Reproduce the listing below line for line, with no changes.

* **TASK INPUT**

___

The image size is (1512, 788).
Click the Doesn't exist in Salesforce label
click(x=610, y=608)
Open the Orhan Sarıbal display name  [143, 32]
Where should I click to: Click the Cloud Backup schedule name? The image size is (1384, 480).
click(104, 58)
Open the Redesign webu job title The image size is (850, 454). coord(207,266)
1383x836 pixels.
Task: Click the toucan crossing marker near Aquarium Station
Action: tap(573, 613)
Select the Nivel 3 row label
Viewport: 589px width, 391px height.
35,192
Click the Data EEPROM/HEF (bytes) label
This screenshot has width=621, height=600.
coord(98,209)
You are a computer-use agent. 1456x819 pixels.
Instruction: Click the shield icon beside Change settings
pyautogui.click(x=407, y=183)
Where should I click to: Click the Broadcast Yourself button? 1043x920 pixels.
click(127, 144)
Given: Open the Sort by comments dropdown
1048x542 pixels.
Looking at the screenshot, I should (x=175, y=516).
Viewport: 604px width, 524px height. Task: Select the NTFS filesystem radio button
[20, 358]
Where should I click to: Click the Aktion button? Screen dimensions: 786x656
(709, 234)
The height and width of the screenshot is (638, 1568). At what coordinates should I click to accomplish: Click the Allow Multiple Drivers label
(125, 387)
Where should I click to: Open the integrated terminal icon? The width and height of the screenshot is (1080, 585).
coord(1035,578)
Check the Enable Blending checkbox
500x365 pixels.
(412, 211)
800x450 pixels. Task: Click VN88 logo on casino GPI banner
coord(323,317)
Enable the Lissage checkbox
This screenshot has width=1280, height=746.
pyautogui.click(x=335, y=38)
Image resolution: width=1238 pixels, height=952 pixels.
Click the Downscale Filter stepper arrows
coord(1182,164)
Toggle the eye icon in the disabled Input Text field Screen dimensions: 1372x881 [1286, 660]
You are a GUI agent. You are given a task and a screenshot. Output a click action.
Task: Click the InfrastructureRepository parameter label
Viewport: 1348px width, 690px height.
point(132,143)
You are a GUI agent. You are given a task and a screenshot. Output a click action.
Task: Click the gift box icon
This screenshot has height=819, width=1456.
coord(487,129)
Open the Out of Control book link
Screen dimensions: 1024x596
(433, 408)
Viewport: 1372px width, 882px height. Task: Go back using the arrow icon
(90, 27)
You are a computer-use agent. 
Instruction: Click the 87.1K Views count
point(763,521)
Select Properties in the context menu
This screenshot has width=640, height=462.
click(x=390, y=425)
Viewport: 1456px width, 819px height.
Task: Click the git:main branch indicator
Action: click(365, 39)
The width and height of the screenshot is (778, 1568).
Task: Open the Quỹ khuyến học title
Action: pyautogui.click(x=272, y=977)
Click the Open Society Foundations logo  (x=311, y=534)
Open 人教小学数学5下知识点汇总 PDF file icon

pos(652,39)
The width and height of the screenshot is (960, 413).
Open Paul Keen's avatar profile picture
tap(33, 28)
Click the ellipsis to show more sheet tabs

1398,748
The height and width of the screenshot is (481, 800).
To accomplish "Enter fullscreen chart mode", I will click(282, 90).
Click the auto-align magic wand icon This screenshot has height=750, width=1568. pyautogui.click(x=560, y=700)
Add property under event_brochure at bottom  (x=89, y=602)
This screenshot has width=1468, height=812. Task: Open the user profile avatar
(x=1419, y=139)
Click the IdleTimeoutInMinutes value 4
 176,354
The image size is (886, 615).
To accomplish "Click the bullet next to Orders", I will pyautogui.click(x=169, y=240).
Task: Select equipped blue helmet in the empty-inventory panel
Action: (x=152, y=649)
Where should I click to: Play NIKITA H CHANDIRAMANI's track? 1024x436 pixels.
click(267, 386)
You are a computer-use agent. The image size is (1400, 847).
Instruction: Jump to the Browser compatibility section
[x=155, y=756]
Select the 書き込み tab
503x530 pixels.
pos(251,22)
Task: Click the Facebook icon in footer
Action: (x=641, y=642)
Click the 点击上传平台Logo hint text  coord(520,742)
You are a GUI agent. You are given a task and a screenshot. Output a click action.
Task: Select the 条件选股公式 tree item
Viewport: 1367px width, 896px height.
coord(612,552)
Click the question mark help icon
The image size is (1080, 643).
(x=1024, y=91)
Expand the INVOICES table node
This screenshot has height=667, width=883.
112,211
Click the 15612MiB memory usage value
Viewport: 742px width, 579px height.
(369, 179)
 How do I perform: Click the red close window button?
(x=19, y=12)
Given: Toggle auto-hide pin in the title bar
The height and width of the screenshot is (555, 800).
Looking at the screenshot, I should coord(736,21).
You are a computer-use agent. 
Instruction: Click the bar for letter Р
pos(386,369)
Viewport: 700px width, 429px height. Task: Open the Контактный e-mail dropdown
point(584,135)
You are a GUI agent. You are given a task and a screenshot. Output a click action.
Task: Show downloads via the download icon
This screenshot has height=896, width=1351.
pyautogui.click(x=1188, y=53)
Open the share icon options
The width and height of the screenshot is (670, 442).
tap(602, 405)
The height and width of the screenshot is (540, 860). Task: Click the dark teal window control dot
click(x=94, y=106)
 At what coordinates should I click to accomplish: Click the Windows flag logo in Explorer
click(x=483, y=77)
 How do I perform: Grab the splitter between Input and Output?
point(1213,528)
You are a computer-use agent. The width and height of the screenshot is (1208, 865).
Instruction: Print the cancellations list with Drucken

___

* **RESULT**
The image size is (1512, 788).
Click the Doesn't exist in Salesforce label
click(x=610, y=608)
Open the Orhan Sarıbal display name  [143, 32]
Where should I click to: Click the Cloud Backup schedule name? The image size is (1384, 480).
click(104, 58)
Open the Redesign webu job title The image size is (850, 454). coord(207,266)
1383x836 pixels.
Task: Click the toucan crossing marker near Aquarium Station
Action: tap(573, 613)
Select the Nivel 3 row label
Viewport: 589px width, 391px height.
35,192
Click the Data EEPROM/HEF (bytes) label
This screenshot has width=621, height=600.
coord(98,209)
You are a computer-use agent. 1456x819 pixels.
Instruction: Click the shield icon beside Change settings
pyautogui.click(x=407, y=183)
Where should I click to: Click the Broadcast Yourself button? 1043x920 pixels.
click(127, 144)
Given: Open the Sort by comments dropdown
1048x542 pixels.
Looking at the screenshot, I should (x=175, y=516).
Viewport: 604px width, 524px height. Task: Select the NTFS filesystem radio button
[20, 358]
Where should I click to: Click the Aktion button? Screen dimensions: 786x656
(709, 234)
The height and width of the screenshot is (638, 1568). At what coordinates should I click to accomplish: Click the Allow Multiple Drivers label
(125, 387)
Where should I click to: Open the integrated terminal icon? The width and height of the screenshot is (1080, 585).
coord(1035,578)
Check the Enable Blending checkbox
500x365 pixels.
(412, 211)
800x450 pixels. Task: Click VN88 logo on casino GPI banner
coord(323,317)
Enable the Lissage checkbox
This screenshot has width=1280, height=746.
pyautogui.click(x=335, y=38)
Image resolution: width=1238 pixels, height=952 pixels.
Click the Downscale Filter stepper arrows
coord(1182,164)
Toggle the eye icon in the disabled Input Text field Screen dimensions: 1372x881 [1286, 660]
You are a GUI agent. You are given a task and a screenshot. Output a click action.
Task: Click the InfrastructureRepository parameter label
Viewport: 1348px width, 690px height.
point(132,143)
You are a GUI agent. You are given a task and a screenshot. Output a click action.
Task: Click the gift box icon
This screenshot has height=819, width=1456.
coord(487,129)
Open the Out of Control book link
Screen dimensions: 1024x596
(433, 408)
Viewport: 1372px width, 882px height. Task: Go back using the arrow icon
(90, 27)
You are a computer-use agent. 
Instruction: Click the 87.1K Views count
point(763,521)
Select Properties in the context menu
This screenshot has width=640, height=462.
click(x=390, y=425)
Viewport: 1456px width, 819px height.
Task: Click the git:main branch indicator
Action: click(365, 39)
The width and height of the screenshot is (778, 1568).
Task: Open the Quỹ khuyến học title
Action: pyautogui.click(x=272, y=977)
Click the Open Society Foundations logo  (x=311, y=534)
Open 人教小学数学5下知识点汇总 PDF file icon

pos(652,39)
The width and height of the screenshot is (960, 413).
Open Paul Keen's avatar profile picture
tap(33, 28)
Click the ellipsis to show more sheet tabs

1398,748
The height and width of the screenshot is (481, 800).
To accomplish "Enter fullscreen chart mode", I will click(282, 90).
Click the auto-align magic wand icon This screenshot has height=750, width=1568. pyautogui.click(x=560, y=700)
Add property under event_brochure at bottom  (x=89, y=602)
This screenshot has width=1468, height=812. Task: Open the user profile avatar
(x=1419, y=139)
Click the IdleTimeoutInMinutes value 4
 176,354
The image size is (886, 615).
To accomplish "Click the bullet next to Orders", I will pyautogui.click(x=169, y=240).
Task: Select equipped blue helmet in the empty-inventory panel
Action: (x=152, y=649)
Where should I click to: Play NIKITA H CHANDIRAMANI's track? 1024x436 pixels.
click(267, 386)
You are a computer-use agent. The image size is (1400, 847).
Instruction: Jump to the Browser compatibility section
[x=155, y=756]
Select the 書き込み tab
503x530 pixels.
pos(251,22)
Task: Click the Facebook icon in footer
Action: (x=641, y=642)
Click the 点击上传平台Logo hint text  coord(520,742)
You are a GUI agent. You are given a task and a screenshot. Output a click action.
Task: Select the 条件选股公式 tree item
Viewport: 1367px width, 896px height.
coord(612,552)
Click the question mark help icon
The image size is (1080, 643).
(x=1024, y=91)
Expand the INVOICES table node
This screenshot has height=667, width=883.
112,211
Click the 15612MiB memory usage value
Viewport: 742px width, 579px height.
(369, 179)
 How do I perform: Click the red close window button?
(x=19, y=12)
Given: Toggle auto-hide pin in the title bar
The height and width of the screenshot is (555, 800).
Looking at the screenshot, I should coord(736,21).
You are a computer-use agent. 
Instruction: Click the bar for letter Р
pos(386,369)
Viewport: 700px width, 429px height. Task: Open the Контактный e-mail dropdown
point(584,135)
You are a GUI agent. You are given a task and a screenshot. Output a click action.
Task: Show downloads via the download icon
This screenshot has height=896, width=1351.
pyautogui.click(x=1188, y=53)
Open the share icon options
The width and height of the screenshot is (670, 442).
tap(602, 405)
The height and width of the screenshot is (540, 860). Task: Click the dark teal window control dot
click(x=94, y=106)
 At what coordinates should I click to accomplish: Click the Windows flag logo in Explorer
click(x=483, y=77)
 How do I perform: Grab the splitter between Input and Output?
point(1213,528)
You are a computer-use agent. The width and height of the screenshot is (1208, 865).
Instruction: Print the cancellations list with Drucken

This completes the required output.